→ **Problem statement**
Rewrite all of the data below as a Markdown table with two columns, Row and Line. Number each line in order and leave out any blank lines.

Input data start

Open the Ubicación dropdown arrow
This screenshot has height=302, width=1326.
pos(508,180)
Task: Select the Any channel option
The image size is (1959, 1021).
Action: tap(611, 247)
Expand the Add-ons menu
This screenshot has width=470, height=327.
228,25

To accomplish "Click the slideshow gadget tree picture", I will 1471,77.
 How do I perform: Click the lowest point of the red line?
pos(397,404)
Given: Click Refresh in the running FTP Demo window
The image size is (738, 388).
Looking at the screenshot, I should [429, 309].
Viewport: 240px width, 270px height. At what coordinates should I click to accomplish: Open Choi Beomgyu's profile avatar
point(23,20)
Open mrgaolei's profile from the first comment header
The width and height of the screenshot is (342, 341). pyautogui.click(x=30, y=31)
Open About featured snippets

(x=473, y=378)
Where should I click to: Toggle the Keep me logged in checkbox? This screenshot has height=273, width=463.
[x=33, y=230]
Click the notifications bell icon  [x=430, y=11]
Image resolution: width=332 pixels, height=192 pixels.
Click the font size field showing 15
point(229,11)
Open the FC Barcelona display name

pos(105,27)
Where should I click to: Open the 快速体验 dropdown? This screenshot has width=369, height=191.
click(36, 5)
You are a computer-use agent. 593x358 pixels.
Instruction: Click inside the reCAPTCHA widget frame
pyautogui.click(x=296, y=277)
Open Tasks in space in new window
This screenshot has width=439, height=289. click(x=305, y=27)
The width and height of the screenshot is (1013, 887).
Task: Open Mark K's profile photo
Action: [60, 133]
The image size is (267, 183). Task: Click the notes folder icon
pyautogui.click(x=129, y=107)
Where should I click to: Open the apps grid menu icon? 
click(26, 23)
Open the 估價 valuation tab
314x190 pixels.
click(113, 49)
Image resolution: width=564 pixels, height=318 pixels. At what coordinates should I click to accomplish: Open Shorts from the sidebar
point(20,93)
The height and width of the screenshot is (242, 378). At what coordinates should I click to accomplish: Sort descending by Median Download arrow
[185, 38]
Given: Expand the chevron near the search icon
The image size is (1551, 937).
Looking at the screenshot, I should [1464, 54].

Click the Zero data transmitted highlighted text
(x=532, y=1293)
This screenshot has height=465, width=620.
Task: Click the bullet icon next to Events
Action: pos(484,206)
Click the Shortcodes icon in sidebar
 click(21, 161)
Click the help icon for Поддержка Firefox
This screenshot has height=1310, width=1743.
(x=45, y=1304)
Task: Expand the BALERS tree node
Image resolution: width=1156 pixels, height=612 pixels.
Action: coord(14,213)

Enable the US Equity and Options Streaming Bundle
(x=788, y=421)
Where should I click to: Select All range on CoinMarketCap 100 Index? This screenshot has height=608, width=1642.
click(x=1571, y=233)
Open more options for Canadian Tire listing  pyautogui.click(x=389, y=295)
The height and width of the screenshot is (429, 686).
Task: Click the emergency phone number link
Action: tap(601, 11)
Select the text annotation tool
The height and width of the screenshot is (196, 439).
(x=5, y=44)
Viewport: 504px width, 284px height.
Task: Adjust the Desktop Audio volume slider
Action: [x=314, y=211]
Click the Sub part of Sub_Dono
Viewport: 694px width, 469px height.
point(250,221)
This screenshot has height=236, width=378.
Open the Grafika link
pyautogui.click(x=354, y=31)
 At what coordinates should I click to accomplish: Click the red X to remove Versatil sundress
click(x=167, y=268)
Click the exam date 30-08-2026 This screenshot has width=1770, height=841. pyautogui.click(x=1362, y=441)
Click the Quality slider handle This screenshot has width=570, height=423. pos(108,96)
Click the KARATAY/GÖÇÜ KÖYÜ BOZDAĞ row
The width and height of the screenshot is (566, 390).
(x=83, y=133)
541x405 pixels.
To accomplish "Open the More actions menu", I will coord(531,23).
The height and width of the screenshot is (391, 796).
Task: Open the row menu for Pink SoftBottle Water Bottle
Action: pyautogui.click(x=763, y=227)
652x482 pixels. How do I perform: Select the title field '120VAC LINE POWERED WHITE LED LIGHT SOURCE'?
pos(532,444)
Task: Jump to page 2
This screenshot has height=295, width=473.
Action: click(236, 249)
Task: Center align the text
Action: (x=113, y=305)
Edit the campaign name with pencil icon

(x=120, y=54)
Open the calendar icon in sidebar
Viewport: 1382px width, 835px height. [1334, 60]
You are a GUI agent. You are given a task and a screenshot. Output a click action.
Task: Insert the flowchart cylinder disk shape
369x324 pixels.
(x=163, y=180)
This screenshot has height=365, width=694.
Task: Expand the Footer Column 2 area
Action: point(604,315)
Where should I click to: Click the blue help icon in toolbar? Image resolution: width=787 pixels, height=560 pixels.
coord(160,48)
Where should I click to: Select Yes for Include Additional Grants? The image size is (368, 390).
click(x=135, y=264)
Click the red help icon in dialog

Input data end

→ **The output**
| Row | Line |
|---|---|
| 1 | Open the Ubicación dropdown arrow |
| 2 | This screenshot has height=302, width=1326. |
| 3 | pos(508,180) |
| 4 | Task: Select the Any channel option |
| 5 | The image size is (1959, 1021). |
| 6 | Action: tap(611, 247) |
| 7 | Expand the Add-ons menu |
| 8 | This screenshot has width=470, height=327. |
| 9 | 228,25 |
| 10 | To accomplish "Click the slideshow gadget tree picture", I will 1471,77. |
| 11 |  How do I perform: Click the lowest point of the red line? |
| 12 | pos(397,404) |
| 13 | Given: Click Refresh in the running FTP Demo window |
| 14 | The image size is (738, 388). |
| 15 | Looking at the screenshot, I should [429, 309]. |
| 16 | Viewport: 240px width, 270px height. At what coordinates should I click to accomplish: Open Choi Beomgyu's profile avatar |
| 17 | point(23,20) |
| 18 | Open mrgaolei's profile from the first comment header |
| 19 | The width and height of the screenshot is (342, 341). pyautogui.click(x=30, y=31) |
| 20 | Open About featured snippets |
| 21 | (x=473, y=378) |
| 22 | Where should I click to: Toggle the Keep me logged in checkbox? This screenshot has height=273, width=463. |
| 23 | [x=33, y=230] |
| 24 | Click the notifications bell icon  [x=430, y=11] |
| 25 | Image resolution: width=332 pixels, height=192 pixels. |
| 26 | Click the font size field showing 15 |
| 27 | point(229,11) |
| 28 | Open the FC Barcelona display name |
| 29 | pos(105,27) |
| 30 | Where should I click to: Open the 快速体验 dropdown? This screenshot has width=369, height=191. |
| 31 | click(36, 5) |
| 32 | You are a computer-use agent. 593x358 pixels. |
| 33 | Instruction: Click inside the reCAPTCHA widget frame |
| 34 | pyautogui.click(x=296, y=277) |
| 35 | Open Tasks in space in new window |
| 36 | This screenshot has width=439, height=289. click(x=305, y=27) |
| 37 | The width and height of the screenshot is (1013, 887). |
| 38 | Task: Open Mark K's profile photo |
| 39 | Action: [60, 133] |
| 40 | The image size is (267, 183). Task: Click the notes folder icon |
| 41 | pyautogui.click(x=129, y=107) |
| 42 | Where should I click to: Open the apps grid menu icon?  |
| 43 | click(26, 23) |
| 44 | Open the 估價 valuation tab |
| 45 | 314x190 pixels. |
| 46 | click(113, 49) |
| 47 | Image resolution: width=564 pixels, height=318 pixels. At what coordinates should I click to accomplish: Open Shorts from the sidebar |
| 48 | point(20,93) |
| 49 | The height and width of the screenshot is (242, 378). At what coordinates should I click to accomplish: Sort descending by Median Download arrow |
| 50 | [185, 38] |
| 51 | Given: Expand the chevron near the search icon |
| 52 | The image size is (1551, 937). |
| 53 | Looking at the screenshot, I should [1464, 54]. |
| 54 | Click the Zero data transmitted highlighted text |
| 55 | (x=532, y=1293) |
| 56 | This screenshot has height=465, width=620. |
| 57 | Task: Click the bullet icon next to Events |
| 58 | Action: pos(484,206) |
| 59 | Click the Shortcodes icon in sidebar |
| 60 |  click(21, 161) |
| 61 | Click the help icon for Поддержка Firefox |
| 62 | This screenshot has height=1310, width=1743. |
| 63 | (x=45, y=1304) |
| 64 | Task: Expand the BALERS tree node |
| 65 | Image resolution: width=1156 pixels, height=612 pixels. |
| 66 | Action: coord(14,213) |
| 67 | Enable the US Equity and Options Streaming Bundle |
| 68 | (x=788, y=421) |
| 69 | Where should I click to: Select All range on CoinMarketCap 100 Index? This screenshot has height=608, width=1642. |
| 70 | click(x=1571, y=233) |
| 71 | Open more options for Canadian Tire listing  pyautogui.click(x=389, y=295) |
| 72 | The height and width of the screenshot is (429, 686). |
| 73 | Task: Click the emergency phone number link |
| 74 | Action: tap(601, 11) |
| 75 | Select the text annotation tool |
| 76 | The height and width of the screenshot is (196, 439). |
| 77 | (x=5, y=44) |
| 78 | Viewport: 504px width, 284px height. |
| 79 | Task: Adjust the Desktop Audio volume slider |
| 80 | Action: [x=314, y=211] |
| 81 | Click the Sub part of Sub_Dono |
| 82 | Viewport: 694px width, 469px height. |
| 83 | point(250,221) |
| 84 | This screenshot has height=236, width=378. |
| 85 | Open the Grafika link |
| 86 | pyautogui.click(x=354, y=31) |
| 87 |  At what coordinates should I click to accomplish: Click the red X to remove Versatil sundress |
| 88 | click(x=167, y=268) |
| 89 | Click the exam date 30-08-2026 This screenshot has width=1770, height=841. pyautogui.click(x=1362, y=441) |
| 90 | Click the Quality slider handle This screenshot has width=570, height=423. pos(108,96) |
| 91 | Click the KARATAY/GÖÇÜ KÖYÜ BOZDAĞ row |
| 92 | The width and height of the screenshot is (566, 390). |
| 93 | (x=83, y=133) |
| 94 | 541x405 pixels. |
| 95 | To accomplish "Open the More actions menu", I will coord(531,23). |
| 96 | The height and width of the screenshot is (391, 796). |
| 97 | Task: Open the row menu for Pink SoftBottle Water Bottle |
| 98 | Action: pyautogui.click(x=763, y=227) |
| 99 | 652x482 pixels. How do I perform: Select the title field '120VAC LINE POWERED WHITE LED LIGHT SOURCE'? |
| 100 | pos(532,444) |
| 101 | Task: Jump to page 2 |
| 102 | This screenshot has height=295, width=473. |
| 103 | Action: click(236, 249) |
| 104 | Task: Center align the text |
| 105 | Action: (x=113, y=305) |
| 106 | Edit the campaign name with pencil icon |
| 107 | (x=120, y=54) |
| 108 | Open the calendar icon in sidebar |
| 109 | Viewport: 1382px width, 835px height. [1334, 60] |
| 110 | You are a GUI agent. You are given a task and a screenshot. Output a click action. |
| 111 | Task: Insert the flowchart cylinder disk shape |
| 112 | 369x324 pixels. |
| 113 | (x=163, y=180) |
| 114 | This screenshot has height=365, width=694. |
| 115 | Task: Expand the Footer Column 2 area |
| 116 | Action: point(604,315) |
| 117 | Where should I click to: Click the blue help icon in toolbar? Image resolution: width=787 pixels, height=560 pixels. |
| 118 | coord(160,48) |
| 119 | Where should I click to: Select Yes for Include Additional Grants? The image size is (368, 390). |
| 120 | click(x=135, y=264) |
| 121 | Click the red help icon in dialog |